Supplied text>
That's Too Much Information!

Genealogists researching Maine families sometimes run into a problem using the International Genealogical Index (IGI). When searching for a marriage record, they will sometimes find two records for the same couple, each bearing a different date, each recorded in a different town, and each transcribed from an original record. How can this be?

We in New England are spoiled with excellent town records of births, deaths, and marriages, dating back to the 17th century. Genealogists living elsewhere in the country, where jurisdiction over vital records lay with the county, and where recording requirements were lax in early years, should be envious. But, there is a price for this. Let's call it matrimonial overdetermination (or, on the other hand, let's not).

Here's an example. Charles B. Brooks of Oxford, Maine, and Roxana A. Cordwell of Greenwood, Maine, were betrothed in the spring of 1842. They were required by law to publish their intentions to marry in their towns of residence. So, in Greenwood a publishment—a publication of intentions—was entered on the books:

Intentions of Marriage between Mr Charles B Brooks of Oxford and Miss Roxana A Cordwell of Greenwood were Published in Greenwood April 26th 1842.
A similar notice was entered on the town books in Oxford, on April 30.

A couple of weeks passed, and no one objected to the marriage, so the town clerk in each town certified the couple's intentions—i.e. gave them a marriage certificate. In Greenwood, this happened on May 14, in Oxford on May 18.

The couple was married in Greenwood on May 22, 1842.

Here we have five different dates associated with the same event, only one of which is a marriage date. And it gets worse. Ministers were required to return a record of each marriage they performed to the clerk of the town where the ceremony took place. The marriage return was often dated (a sixth date) before it was recorded, at which time the clerk could affix another date (a seventh).

The tasks>
A. Print the passage on Maine marriage records between "Genealogists researching Maine" and "hand, let's not).", inclusive.
B. Which calendar dates does the passage on Maine marriage records give for the Brooks–Cordwell marriage, from the publishments through the wedding? List every one.
C. Go on with the passage on Maine marriage records from the point where it stops.

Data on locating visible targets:
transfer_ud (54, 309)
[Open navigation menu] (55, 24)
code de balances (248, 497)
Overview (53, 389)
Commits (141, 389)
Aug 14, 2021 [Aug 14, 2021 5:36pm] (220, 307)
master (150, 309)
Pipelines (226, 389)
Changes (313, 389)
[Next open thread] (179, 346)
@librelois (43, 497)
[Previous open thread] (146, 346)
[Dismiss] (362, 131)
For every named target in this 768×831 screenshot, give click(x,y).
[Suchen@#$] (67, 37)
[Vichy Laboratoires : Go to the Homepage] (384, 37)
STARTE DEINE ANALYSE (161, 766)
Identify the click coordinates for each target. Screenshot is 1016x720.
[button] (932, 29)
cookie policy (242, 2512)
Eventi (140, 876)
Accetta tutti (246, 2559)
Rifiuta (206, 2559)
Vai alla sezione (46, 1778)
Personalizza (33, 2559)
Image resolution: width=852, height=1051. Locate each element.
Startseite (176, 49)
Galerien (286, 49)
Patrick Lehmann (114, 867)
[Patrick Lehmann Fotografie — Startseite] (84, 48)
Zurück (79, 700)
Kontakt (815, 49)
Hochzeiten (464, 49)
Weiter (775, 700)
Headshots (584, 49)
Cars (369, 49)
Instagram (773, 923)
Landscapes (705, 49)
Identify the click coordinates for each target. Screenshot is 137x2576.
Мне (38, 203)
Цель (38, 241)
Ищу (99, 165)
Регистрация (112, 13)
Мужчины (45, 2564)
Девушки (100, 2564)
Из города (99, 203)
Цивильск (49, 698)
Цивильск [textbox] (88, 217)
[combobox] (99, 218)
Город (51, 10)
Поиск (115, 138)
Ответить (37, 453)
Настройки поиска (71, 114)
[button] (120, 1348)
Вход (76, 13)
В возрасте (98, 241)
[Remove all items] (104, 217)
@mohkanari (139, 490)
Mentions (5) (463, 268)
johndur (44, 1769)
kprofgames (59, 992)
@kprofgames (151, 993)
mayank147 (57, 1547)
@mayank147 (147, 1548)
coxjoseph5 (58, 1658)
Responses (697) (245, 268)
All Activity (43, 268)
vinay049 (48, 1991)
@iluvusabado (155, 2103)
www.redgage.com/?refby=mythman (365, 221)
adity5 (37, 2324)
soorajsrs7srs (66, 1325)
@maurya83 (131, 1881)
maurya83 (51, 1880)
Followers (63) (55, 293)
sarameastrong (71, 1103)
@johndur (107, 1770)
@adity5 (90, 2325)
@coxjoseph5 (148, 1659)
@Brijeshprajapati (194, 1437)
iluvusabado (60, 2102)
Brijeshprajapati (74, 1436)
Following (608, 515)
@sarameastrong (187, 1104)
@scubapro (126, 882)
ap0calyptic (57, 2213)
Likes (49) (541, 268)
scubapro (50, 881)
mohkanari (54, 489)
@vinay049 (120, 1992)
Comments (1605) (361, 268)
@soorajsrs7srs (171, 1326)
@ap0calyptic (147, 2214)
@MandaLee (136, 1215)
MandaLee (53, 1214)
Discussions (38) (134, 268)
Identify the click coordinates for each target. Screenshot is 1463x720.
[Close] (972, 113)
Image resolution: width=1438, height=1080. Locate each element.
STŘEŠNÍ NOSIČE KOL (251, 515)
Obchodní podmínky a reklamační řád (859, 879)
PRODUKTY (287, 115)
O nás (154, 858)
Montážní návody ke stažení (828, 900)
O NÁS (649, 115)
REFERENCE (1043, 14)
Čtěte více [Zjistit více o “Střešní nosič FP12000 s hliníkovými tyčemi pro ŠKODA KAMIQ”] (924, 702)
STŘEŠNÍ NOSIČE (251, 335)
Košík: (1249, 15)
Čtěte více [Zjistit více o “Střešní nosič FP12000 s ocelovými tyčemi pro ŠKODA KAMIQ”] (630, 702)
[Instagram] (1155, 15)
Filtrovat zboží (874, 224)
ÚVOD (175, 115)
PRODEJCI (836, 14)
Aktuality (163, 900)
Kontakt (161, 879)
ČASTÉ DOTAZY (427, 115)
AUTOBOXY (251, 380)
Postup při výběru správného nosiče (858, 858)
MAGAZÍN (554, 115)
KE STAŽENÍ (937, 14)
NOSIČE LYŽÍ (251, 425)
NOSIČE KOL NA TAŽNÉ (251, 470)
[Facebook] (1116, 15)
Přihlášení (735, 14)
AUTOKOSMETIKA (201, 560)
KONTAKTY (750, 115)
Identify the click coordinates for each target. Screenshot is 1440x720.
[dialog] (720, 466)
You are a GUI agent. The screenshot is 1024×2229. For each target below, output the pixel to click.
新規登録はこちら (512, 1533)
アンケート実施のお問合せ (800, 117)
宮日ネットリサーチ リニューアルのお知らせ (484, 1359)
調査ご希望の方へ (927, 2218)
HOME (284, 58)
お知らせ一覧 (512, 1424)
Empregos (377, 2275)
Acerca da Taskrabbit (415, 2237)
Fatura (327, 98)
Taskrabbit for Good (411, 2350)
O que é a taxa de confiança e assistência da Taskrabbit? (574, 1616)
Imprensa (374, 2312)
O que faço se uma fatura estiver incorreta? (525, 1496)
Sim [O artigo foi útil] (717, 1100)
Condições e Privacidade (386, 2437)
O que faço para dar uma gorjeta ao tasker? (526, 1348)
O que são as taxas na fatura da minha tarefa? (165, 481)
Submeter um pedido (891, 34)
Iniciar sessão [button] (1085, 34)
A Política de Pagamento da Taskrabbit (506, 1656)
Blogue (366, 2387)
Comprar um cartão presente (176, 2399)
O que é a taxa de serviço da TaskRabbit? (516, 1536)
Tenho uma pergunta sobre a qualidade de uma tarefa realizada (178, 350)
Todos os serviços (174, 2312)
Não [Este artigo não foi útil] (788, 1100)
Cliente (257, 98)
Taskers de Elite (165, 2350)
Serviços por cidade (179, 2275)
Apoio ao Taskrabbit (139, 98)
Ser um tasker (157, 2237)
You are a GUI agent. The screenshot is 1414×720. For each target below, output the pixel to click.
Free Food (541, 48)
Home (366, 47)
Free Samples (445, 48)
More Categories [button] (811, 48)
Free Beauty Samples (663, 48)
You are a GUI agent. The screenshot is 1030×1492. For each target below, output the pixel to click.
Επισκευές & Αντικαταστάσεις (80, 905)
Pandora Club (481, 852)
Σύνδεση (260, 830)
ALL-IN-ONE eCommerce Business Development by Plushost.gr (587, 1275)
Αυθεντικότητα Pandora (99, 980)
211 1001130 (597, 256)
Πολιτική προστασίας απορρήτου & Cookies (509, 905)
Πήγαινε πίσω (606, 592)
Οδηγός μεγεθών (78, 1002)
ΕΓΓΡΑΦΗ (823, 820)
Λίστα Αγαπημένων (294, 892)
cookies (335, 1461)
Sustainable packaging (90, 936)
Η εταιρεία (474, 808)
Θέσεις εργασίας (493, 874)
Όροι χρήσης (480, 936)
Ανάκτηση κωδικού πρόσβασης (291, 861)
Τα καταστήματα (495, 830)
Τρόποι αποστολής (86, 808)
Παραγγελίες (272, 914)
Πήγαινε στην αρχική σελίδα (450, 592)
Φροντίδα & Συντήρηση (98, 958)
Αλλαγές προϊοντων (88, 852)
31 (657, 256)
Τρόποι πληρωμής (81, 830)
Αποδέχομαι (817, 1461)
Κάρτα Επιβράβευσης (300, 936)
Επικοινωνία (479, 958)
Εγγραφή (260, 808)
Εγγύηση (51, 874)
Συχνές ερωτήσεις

Answers to the exercise>
A.
Genealogists researching Maine families sometimes run into a problem using the International Genealogical Index (IGI). When searching for a marriage record, they will sometimes find two records for the same couple, each bearing a different date, each recorded in a different town, and each transcribed from an original record. How can this be?

We in New England are spoiled with excellent town records of births, deaths, and marriages, dating back to the 17th century. Genealogists living elsewhere in the country, where jurisdiction over vital records lay with the county, and where recording requirements were lax in early years, should be envious. But, there is a price for this. Let's call it matrimonial overdetermination (or, on the other hand, let's not).

B.
April 26, 1842
April 30
May 14
May 18
May 22, 1842

C.
The Brooks marriage is also recorded in county marriage returns. Records of hundreds of other Maine marriages were returned to the state, and are now available on microfilm. And let's not forget contemporary newspaper accounts, Bible records, the records of ministers and Justices of the Peace, divorce records, pension files, etc.—all of them possible sources of marriage dates. Further, some marriages were recorded in more than one town, and could be returned to the county or state by any or all of those towns.

So, when different marriage dates appear in the IGI, recorded in different towns, often one of the records is a date of publishment or certification of intentions. One great flaw in the IGI is its failure to distinguish between actual marriage dates and dates preliminary to this (also a fault of the contributors, I suppose, who substituted an intention date wherever a marriage date couldn't be found).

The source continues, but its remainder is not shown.